▶ _THE PROBLEM_
List every line below that contains the word "Expand".

▶ _EXCERPTED DATA_
* begin *

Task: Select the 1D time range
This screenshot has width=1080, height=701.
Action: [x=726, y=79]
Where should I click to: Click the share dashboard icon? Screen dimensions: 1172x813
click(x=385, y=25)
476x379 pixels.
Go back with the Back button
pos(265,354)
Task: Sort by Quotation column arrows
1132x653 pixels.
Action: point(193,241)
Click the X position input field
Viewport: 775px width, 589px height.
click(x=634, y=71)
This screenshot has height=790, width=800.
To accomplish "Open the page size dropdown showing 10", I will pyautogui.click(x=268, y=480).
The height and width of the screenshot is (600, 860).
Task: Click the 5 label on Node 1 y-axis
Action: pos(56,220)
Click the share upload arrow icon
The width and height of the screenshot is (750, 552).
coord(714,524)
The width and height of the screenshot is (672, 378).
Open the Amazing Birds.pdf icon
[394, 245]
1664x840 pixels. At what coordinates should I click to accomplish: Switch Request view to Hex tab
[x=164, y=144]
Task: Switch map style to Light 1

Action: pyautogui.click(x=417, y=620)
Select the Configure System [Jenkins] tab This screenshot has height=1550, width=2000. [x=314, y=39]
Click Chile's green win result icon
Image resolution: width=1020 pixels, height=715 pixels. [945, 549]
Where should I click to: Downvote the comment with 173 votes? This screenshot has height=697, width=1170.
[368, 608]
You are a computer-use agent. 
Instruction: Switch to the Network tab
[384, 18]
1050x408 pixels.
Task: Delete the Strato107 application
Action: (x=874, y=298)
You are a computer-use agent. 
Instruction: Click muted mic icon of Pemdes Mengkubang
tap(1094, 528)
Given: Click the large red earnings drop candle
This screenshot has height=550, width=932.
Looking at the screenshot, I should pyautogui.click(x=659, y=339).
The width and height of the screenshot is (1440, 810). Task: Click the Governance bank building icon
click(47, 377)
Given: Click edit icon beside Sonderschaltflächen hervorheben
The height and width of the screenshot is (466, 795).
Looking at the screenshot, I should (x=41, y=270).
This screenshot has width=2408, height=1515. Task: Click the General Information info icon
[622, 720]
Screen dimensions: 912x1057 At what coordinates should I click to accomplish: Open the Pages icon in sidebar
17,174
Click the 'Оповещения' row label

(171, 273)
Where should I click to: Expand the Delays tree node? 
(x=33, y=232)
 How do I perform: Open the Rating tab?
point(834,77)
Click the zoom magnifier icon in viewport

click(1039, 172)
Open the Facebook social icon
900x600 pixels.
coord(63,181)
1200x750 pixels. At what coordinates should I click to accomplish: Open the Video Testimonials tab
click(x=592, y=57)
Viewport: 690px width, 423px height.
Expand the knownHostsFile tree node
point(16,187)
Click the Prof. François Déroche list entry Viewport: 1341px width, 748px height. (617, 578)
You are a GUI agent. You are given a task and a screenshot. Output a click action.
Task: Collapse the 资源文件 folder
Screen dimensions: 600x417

* end *

▶ _FINISHED ANSWER_
Where should I click to: Expand the Delays tree node? 
Expand the knownHostsFile tree node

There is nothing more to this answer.